## Document passage
TheoryOn’s automated assistance allows users to process more articles (reducing false negatives)

and shift their cognitive focus from labor-intensive manual extraction to better assessing the

quality and relevance of the information examined (reducing the false positives). As a case in

point, within the allotted four-hour time period, TheoryOn users were able to find, on average,

35.2 synonymous constructs, 35.2 antecedents, and 18 consequents, as well as integrate 13.8

theories—all nearly double compared with EBSCOhost and Google Scholar users. This finding

is consistent with our prediction that IT artifacts that disembed behavioral knowledge from large-

scale publications can allow users to focus on more value-added activities. The results of our

subsequent qualitative applicability check further reinforced and underscored the speed,

efficiency, and connection value proposition of TheoryOn during the processing stage of

information-seeking behavior.

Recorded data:
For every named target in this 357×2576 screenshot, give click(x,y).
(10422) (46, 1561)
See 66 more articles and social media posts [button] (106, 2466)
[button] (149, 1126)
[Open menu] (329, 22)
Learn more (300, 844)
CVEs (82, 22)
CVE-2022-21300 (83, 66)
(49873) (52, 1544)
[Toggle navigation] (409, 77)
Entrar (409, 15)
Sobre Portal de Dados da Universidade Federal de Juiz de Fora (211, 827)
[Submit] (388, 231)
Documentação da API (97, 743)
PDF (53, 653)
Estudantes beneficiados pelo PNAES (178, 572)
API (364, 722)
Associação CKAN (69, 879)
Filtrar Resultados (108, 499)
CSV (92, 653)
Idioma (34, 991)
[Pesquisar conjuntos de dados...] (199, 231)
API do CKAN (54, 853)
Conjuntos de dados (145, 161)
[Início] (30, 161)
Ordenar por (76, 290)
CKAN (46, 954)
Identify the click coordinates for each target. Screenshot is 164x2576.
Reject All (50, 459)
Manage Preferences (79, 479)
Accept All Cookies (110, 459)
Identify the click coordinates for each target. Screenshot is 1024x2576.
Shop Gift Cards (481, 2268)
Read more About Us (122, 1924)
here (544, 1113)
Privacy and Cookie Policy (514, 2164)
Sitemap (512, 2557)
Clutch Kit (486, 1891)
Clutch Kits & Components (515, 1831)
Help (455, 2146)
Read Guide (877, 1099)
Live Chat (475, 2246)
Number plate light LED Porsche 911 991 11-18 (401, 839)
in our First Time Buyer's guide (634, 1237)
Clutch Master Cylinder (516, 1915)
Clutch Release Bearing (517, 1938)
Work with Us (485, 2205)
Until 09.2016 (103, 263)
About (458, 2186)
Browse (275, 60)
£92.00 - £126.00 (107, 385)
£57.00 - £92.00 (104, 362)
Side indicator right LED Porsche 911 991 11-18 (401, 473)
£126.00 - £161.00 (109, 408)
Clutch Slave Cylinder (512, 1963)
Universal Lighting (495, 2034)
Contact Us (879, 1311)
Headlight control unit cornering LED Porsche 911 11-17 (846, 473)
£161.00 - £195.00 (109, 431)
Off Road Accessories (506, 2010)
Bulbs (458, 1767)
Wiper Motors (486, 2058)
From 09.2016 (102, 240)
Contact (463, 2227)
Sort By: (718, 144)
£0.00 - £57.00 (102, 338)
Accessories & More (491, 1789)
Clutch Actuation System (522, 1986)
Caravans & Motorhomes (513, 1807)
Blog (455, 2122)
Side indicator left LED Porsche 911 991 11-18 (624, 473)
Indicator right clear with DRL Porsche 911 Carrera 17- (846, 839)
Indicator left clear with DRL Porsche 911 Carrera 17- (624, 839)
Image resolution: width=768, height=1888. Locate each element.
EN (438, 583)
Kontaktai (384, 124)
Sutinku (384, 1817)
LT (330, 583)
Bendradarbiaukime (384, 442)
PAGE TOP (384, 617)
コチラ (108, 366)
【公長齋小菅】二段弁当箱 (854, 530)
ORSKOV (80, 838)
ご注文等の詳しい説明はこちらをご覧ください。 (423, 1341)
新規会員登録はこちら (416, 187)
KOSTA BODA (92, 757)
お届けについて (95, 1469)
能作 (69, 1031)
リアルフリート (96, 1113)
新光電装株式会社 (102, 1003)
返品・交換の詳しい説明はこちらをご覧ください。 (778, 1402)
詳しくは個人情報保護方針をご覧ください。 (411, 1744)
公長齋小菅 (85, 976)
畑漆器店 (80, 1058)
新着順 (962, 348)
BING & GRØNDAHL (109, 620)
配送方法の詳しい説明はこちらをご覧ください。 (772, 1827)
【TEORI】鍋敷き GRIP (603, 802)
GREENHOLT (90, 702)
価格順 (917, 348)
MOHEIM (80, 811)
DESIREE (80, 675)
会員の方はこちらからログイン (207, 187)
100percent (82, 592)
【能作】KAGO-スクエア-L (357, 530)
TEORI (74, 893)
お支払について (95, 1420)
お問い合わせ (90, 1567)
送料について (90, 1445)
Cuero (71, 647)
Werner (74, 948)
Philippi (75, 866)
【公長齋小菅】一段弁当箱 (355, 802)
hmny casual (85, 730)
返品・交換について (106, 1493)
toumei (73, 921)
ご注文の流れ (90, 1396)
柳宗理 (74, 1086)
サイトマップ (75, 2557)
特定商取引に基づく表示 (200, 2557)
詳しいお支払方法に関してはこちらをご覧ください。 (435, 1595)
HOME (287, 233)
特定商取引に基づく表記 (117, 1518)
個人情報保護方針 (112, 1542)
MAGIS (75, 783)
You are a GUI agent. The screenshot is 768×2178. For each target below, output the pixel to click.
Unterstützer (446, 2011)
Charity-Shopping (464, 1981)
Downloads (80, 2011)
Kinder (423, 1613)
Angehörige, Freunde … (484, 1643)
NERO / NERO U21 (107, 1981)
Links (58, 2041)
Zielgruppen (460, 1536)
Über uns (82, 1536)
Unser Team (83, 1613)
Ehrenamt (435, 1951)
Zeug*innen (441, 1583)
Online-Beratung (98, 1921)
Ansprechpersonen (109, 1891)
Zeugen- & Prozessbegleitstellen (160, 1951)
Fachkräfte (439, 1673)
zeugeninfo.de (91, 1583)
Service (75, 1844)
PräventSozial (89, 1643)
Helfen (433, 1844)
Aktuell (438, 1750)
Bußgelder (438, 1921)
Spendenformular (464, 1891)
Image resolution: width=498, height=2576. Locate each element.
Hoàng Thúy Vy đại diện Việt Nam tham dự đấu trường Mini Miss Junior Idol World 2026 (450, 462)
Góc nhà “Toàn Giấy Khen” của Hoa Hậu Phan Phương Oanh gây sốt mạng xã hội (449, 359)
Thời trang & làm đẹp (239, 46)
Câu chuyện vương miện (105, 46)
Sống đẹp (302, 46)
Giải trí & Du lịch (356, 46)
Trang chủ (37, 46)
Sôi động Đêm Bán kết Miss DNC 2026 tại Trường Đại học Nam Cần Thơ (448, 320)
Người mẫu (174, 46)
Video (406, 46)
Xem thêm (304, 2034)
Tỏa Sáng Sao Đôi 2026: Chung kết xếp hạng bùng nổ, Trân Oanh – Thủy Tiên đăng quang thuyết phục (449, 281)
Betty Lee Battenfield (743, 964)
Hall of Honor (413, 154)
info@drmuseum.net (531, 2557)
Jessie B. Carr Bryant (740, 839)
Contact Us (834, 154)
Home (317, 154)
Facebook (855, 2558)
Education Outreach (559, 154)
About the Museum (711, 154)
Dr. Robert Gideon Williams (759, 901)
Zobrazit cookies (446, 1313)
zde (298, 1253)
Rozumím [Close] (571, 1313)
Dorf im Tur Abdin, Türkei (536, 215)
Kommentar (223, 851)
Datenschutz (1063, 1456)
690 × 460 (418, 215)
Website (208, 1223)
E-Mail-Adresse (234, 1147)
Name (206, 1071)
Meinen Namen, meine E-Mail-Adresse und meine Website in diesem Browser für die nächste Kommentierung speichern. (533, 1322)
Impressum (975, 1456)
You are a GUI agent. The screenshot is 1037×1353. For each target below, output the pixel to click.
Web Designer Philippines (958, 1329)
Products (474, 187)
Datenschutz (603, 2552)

## Required work
1. Reproduce the TheoryOn passage word for word, starting at "subsequent qualitative applicability" up to and including "information-seeking behavior.".
2. Answer these questions from the TheoryOn passage:
(a) How long was the allotted time period in which users worked?
(b) On average, how many theories did TheoryOn users integrate?
(c) Which qualities of TheoryOn did the subsequent qualitative applicability check reinforce and underscore?
The records play no part in what comes next.

## Results for each task
1.
subsequent qualitative applicability check further reinforced and underscored the speed,

efficiency, and connection value proposition of TheoryOn during the processing stage of

information-seeking behavior.

2.
(a) Four hours.
(b) 13.8 theories.
(c) Its speed, efficiency, and connection value proposition during the processing stage of information-seeking behavior.